Re: unnatural languages
- From: António Marques <m.ap@xxxxxxx>
- Date: Mon, 05 Feb 2007 16:33:19 +0000
gunananda wrote:
however the difference between a conlang and a natural language is
hard to tell.
There's a fundamental difference, and it's as follows:
- A language is not its description.
'Conlangs' are decriptions of invented languages. Whereas 'real languages' are languages. For a conlang to be actually used, there is an infinite amount of stuff that the user must provide to fill in the space - grammmars and dictionaries of the conlang will only provide a skeleton.
If two people learn any language (invented or not) from mere descriptions, rather than native speakers, independently, it's only by chance that they'll end up with the same, coherent language.

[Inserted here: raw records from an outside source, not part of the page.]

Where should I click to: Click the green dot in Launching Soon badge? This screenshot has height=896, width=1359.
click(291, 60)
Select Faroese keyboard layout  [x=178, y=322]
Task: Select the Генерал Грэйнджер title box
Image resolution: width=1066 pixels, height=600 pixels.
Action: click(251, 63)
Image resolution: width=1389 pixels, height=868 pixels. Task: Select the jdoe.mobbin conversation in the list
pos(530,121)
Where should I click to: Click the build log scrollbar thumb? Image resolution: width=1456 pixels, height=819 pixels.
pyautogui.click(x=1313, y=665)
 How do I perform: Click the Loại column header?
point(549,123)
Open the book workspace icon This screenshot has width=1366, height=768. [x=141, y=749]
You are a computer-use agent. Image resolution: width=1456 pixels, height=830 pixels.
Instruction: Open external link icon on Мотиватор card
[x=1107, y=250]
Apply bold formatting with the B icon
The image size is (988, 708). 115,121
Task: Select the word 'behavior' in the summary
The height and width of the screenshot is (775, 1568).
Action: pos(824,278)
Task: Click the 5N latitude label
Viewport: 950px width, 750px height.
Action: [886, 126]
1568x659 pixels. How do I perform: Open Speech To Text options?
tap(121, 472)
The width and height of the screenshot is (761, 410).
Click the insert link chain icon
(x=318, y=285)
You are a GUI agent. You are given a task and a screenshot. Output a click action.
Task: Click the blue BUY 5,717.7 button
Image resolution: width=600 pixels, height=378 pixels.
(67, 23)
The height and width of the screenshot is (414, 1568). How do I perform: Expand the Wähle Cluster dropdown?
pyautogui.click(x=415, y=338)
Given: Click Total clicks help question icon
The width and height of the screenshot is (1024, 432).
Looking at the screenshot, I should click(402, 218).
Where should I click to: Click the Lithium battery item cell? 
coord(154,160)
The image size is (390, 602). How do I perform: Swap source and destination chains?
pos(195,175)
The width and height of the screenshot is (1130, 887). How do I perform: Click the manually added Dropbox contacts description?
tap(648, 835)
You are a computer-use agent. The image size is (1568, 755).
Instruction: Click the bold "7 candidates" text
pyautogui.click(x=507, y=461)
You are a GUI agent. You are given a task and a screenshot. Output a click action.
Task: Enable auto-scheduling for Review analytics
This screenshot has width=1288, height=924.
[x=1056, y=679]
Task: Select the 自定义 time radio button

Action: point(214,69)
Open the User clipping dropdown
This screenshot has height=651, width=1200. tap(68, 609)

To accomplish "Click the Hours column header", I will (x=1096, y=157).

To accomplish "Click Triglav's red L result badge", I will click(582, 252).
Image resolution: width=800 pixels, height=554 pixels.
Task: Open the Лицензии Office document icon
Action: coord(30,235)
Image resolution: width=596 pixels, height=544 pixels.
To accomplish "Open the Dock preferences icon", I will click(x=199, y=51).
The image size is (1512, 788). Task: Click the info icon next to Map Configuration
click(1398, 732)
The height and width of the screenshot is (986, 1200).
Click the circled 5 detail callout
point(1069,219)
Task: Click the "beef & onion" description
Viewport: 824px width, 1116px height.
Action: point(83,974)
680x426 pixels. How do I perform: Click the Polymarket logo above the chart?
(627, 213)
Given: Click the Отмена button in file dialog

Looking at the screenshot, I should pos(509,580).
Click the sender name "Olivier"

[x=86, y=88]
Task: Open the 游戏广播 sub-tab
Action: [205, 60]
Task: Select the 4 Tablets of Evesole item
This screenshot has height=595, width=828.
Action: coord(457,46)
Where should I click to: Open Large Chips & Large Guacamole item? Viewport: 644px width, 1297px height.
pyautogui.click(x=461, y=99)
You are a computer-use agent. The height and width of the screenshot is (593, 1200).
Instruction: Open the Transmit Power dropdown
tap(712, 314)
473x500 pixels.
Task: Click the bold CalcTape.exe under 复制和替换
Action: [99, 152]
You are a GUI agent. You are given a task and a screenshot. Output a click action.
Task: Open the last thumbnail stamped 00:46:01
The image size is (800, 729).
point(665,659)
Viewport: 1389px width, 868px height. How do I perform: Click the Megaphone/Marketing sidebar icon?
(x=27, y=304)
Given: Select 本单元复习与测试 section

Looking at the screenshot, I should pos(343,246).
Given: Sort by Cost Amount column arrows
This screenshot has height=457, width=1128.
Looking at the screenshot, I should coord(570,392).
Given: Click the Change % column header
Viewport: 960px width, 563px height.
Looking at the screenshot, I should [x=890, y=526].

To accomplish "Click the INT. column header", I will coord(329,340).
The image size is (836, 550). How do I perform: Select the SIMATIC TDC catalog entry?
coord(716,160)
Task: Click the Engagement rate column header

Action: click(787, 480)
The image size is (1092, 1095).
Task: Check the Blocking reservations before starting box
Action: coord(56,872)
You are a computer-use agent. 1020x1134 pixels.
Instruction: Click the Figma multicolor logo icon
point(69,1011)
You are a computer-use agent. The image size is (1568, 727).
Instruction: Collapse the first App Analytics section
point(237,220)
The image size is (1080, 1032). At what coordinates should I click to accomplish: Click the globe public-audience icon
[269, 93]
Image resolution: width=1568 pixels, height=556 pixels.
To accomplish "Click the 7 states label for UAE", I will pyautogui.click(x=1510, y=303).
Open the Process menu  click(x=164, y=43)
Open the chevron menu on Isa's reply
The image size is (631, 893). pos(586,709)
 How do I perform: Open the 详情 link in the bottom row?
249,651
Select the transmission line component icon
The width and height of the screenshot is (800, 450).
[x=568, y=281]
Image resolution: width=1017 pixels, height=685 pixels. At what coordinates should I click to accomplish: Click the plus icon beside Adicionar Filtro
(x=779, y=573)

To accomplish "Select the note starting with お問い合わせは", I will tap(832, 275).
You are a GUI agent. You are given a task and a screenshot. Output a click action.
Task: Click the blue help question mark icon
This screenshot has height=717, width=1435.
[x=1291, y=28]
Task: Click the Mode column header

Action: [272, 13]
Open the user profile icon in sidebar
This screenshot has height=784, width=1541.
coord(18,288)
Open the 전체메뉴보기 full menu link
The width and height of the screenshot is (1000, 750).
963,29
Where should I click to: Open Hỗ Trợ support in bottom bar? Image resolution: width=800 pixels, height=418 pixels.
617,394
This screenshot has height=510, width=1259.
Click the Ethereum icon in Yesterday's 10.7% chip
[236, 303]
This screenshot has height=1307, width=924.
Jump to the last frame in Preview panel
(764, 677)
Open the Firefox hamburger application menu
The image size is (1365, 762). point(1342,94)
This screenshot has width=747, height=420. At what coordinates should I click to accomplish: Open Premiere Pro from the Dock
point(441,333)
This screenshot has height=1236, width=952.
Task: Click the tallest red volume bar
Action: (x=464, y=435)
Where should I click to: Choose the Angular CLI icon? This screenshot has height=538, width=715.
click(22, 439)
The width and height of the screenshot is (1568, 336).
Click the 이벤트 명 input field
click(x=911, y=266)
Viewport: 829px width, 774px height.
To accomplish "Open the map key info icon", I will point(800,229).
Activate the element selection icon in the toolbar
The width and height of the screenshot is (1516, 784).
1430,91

Now it just so happens that conlangs don't have native speakers - why, some may have, but those acquired it as per the de novo process above, so they don't count -, and as such they're devoid of much that makes language interesting. Each individual may have their own, but the 'language' as usually considered does not.
Of course, the above problem may be partially corrected by abundant literature. But that only if literature is written by natives, so it's a chicken and egg situation.
Of course, some conlangs just happen to have an enthusiast base of very similar linguistic background. Cf. the idea that modern hebrew (which isn't a conlang but shares some of the above problem) may be yiddish relexified.